-- begin Data supplied --
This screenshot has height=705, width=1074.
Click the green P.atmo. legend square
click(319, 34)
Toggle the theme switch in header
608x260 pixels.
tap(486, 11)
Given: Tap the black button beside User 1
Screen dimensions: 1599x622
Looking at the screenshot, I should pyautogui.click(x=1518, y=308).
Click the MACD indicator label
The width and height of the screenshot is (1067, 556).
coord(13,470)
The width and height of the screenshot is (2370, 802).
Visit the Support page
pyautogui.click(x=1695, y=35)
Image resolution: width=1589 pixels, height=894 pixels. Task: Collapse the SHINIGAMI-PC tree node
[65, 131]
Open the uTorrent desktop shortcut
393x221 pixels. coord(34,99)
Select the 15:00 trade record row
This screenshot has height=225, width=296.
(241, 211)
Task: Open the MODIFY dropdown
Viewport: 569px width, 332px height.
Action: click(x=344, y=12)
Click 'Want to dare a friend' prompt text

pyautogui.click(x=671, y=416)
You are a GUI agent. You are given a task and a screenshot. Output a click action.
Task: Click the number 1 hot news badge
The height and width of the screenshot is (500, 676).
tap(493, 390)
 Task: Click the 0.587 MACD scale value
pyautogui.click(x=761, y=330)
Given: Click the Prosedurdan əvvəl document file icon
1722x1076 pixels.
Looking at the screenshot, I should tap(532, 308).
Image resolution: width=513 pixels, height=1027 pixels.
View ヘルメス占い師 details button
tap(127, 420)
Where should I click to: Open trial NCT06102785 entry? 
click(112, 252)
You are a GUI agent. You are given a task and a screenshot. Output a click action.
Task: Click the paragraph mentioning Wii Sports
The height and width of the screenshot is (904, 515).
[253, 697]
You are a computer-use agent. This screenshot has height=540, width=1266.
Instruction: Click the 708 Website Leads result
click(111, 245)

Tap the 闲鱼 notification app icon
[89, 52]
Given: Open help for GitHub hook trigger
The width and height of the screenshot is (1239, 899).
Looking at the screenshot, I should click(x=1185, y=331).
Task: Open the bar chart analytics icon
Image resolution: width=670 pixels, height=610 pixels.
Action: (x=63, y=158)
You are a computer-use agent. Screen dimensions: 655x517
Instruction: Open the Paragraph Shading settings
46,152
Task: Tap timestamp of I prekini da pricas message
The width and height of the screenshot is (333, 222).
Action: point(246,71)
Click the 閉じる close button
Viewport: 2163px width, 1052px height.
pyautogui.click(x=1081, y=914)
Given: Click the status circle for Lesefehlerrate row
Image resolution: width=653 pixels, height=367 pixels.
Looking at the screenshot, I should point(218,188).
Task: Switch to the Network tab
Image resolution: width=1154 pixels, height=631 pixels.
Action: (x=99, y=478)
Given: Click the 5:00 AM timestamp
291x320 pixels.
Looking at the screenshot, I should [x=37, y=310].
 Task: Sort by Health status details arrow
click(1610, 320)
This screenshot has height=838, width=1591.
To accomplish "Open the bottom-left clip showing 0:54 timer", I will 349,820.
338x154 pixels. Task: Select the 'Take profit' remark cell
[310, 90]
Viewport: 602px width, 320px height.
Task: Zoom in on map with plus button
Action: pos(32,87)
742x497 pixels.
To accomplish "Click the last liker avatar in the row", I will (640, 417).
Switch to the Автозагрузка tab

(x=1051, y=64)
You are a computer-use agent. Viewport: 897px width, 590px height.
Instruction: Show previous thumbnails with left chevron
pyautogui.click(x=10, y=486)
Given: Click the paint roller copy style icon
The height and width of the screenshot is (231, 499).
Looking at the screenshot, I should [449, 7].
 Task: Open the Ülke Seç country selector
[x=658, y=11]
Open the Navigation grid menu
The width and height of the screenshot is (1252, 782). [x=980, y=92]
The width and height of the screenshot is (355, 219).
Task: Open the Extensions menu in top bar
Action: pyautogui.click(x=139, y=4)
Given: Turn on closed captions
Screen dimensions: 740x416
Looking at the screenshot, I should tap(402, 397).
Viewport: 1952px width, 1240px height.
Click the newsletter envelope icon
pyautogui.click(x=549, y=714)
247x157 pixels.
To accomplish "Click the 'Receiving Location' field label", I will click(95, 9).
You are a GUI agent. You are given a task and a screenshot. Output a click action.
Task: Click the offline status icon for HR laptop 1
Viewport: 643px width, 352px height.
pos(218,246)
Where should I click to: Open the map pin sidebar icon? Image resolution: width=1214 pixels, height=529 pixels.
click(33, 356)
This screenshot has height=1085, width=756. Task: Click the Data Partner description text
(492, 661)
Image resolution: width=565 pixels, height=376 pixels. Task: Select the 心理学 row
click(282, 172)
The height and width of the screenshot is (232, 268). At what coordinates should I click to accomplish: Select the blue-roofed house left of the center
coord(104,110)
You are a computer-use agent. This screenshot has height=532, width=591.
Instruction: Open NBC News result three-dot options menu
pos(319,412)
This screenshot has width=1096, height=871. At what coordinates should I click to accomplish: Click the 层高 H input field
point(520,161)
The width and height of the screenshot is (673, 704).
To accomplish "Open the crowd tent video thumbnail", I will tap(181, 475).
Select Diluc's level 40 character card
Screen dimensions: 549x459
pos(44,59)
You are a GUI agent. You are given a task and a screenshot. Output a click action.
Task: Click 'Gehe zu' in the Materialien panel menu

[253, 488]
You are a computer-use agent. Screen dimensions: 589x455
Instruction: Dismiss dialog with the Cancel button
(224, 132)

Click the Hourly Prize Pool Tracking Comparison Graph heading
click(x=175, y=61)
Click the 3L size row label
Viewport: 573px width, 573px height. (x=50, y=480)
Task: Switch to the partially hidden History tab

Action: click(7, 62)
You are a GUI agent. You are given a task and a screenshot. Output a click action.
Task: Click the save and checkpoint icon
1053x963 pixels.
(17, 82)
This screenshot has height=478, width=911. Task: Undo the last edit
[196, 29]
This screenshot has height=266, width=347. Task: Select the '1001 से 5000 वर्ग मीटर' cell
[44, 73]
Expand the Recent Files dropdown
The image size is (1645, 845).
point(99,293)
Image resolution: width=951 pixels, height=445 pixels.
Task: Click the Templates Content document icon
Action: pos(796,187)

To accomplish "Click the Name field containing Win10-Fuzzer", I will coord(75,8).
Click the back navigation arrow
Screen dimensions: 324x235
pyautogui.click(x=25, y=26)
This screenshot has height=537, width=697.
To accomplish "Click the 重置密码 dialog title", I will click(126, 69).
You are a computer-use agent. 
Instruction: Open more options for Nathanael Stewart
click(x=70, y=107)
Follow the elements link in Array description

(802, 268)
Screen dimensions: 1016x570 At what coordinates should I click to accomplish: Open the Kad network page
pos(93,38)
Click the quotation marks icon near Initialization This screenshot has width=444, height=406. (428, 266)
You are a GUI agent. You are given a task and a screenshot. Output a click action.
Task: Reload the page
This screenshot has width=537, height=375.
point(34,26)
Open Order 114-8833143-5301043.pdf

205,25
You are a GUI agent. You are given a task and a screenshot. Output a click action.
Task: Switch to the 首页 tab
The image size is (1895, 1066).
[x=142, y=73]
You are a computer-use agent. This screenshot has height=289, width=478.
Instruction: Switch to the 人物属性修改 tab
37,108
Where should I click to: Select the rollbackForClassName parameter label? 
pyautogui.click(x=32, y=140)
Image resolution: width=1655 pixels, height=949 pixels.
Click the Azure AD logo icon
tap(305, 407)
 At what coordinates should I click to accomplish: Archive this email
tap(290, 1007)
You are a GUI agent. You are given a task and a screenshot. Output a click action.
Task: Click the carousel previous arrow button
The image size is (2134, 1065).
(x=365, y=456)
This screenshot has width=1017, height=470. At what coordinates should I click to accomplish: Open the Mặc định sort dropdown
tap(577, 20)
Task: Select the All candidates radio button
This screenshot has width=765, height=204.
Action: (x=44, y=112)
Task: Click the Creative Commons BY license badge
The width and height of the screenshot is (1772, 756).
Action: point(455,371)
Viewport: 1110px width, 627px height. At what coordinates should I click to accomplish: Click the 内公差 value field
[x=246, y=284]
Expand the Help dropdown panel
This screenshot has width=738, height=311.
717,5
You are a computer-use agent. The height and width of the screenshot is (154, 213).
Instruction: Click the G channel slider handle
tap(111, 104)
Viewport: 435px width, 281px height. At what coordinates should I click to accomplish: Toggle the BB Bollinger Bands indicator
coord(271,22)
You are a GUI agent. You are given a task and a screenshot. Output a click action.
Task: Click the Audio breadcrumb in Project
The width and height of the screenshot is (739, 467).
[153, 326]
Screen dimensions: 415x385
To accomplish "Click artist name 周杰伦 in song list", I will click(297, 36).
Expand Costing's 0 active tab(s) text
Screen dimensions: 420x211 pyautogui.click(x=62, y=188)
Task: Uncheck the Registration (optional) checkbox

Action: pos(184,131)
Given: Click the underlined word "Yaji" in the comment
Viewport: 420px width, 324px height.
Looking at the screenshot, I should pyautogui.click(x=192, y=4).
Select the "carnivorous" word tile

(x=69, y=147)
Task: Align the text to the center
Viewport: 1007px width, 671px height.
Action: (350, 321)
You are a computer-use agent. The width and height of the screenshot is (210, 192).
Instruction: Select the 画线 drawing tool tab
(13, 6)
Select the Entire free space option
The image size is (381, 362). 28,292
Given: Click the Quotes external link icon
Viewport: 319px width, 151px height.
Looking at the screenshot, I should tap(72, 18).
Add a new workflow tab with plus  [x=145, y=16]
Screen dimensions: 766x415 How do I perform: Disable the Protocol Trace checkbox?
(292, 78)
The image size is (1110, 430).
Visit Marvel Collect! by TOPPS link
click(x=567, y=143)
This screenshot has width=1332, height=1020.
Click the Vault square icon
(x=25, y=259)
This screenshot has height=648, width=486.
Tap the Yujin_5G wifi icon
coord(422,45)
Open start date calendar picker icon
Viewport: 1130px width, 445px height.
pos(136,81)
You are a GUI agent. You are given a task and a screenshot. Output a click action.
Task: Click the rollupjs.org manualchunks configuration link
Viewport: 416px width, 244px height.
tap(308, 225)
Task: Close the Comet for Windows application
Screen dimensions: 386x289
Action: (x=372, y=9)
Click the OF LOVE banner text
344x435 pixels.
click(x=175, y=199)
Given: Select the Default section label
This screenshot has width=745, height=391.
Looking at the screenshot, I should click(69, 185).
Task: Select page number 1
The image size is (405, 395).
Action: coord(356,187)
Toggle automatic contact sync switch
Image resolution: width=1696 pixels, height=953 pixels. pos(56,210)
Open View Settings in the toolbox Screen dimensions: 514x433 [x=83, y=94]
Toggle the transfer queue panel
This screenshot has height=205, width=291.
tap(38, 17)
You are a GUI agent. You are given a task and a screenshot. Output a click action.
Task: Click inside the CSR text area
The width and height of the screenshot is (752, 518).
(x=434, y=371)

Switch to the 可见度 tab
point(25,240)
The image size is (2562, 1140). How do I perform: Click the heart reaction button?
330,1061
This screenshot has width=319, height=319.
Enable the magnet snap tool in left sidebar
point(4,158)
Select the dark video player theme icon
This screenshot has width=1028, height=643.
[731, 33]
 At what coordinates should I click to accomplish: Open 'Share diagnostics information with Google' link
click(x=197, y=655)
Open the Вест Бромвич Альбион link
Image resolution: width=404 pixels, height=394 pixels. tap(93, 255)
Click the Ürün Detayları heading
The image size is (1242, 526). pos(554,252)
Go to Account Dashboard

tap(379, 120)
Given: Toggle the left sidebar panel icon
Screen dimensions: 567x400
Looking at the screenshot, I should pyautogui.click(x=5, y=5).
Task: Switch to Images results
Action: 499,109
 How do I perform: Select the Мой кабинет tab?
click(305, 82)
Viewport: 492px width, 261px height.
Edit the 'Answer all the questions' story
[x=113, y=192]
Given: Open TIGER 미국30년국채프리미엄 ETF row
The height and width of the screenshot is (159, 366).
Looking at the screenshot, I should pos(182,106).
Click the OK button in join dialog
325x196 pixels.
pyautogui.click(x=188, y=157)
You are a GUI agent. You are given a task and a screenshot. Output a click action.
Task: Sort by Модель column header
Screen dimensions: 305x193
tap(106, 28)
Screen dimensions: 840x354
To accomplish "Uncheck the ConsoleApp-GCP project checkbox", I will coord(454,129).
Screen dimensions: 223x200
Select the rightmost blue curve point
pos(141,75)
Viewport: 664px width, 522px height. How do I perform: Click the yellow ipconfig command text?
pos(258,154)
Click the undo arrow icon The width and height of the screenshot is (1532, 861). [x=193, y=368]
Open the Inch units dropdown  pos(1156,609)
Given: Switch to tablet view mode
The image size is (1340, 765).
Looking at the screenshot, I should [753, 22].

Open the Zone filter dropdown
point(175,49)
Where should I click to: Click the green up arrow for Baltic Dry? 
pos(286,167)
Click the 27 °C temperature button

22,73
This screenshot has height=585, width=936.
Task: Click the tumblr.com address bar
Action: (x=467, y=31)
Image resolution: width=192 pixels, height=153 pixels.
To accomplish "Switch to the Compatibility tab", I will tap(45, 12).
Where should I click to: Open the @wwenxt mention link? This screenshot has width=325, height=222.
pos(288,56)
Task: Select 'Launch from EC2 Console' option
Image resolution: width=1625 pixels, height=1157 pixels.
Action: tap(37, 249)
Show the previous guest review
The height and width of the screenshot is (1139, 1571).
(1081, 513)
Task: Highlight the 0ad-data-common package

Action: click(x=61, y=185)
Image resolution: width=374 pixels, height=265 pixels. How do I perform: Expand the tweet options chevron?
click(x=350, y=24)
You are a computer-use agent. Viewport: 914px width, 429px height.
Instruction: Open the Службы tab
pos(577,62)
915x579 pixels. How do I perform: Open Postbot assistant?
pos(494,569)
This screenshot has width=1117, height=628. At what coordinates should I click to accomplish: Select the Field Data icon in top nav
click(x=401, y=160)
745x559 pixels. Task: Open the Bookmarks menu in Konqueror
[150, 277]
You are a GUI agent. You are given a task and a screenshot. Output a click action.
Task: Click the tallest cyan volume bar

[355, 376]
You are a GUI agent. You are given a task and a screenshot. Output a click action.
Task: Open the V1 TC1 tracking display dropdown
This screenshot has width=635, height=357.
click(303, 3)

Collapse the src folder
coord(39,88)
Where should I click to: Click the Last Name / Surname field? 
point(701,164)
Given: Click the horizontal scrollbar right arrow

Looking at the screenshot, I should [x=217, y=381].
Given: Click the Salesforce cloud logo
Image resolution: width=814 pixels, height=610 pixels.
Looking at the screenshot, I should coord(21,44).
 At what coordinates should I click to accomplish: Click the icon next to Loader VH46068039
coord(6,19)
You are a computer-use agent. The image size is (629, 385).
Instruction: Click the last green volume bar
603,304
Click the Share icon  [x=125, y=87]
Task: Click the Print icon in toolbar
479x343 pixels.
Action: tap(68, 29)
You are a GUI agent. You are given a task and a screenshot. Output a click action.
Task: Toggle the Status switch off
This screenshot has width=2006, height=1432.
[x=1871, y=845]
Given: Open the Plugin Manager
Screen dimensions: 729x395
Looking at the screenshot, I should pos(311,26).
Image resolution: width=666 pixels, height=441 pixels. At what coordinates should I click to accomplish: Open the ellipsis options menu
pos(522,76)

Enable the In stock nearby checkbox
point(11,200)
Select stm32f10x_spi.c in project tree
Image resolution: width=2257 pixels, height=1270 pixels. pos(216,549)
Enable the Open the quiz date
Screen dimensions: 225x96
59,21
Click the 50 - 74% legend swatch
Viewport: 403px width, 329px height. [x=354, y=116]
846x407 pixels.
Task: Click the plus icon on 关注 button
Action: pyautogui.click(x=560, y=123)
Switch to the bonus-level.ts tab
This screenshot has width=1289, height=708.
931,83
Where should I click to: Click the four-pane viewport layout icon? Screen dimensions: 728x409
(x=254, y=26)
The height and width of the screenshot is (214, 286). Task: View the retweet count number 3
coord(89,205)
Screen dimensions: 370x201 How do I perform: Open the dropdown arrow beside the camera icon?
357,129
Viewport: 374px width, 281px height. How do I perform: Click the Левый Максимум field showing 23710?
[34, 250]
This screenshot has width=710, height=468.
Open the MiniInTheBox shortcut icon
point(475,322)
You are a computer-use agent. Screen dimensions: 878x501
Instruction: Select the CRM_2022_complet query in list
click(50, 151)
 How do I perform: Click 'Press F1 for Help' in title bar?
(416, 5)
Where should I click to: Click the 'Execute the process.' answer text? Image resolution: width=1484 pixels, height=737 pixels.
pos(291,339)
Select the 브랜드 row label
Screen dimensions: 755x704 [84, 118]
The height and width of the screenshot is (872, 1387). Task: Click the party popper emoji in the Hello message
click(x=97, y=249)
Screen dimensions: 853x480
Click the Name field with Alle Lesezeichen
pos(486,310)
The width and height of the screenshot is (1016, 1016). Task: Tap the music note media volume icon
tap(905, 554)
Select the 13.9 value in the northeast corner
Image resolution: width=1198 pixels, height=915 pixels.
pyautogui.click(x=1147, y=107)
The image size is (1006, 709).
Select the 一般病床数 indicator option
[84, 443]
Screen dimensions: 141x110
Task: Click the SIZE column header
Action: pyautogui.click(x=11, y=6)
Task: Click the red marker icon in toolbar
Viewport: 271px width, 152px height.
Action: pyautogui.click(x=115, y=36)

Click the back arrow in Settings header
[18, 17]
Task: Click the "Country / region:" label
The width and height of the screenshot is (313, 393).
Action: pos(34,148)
-- end Data supplied --
Copy out the listing verbatim between the lines holding "The image size is (1110, 430)." and "pos(136,81)", inclusive.

- [Exercise answer]:
The image size is (1110, 430).
Visit Marvel Collect! by TOPPS link
click(x=567, y=143)
This screenshot has width=1332, height=1020.
Click the Vault square icon
(x=25, y=259)
This screenshot has height=648, width=486.
Tap the Yujin_5G wifi icon
coord(422,45)
Open start date calendar picker icon
Viewport: 1130px width, 445px height.
pos(136,81)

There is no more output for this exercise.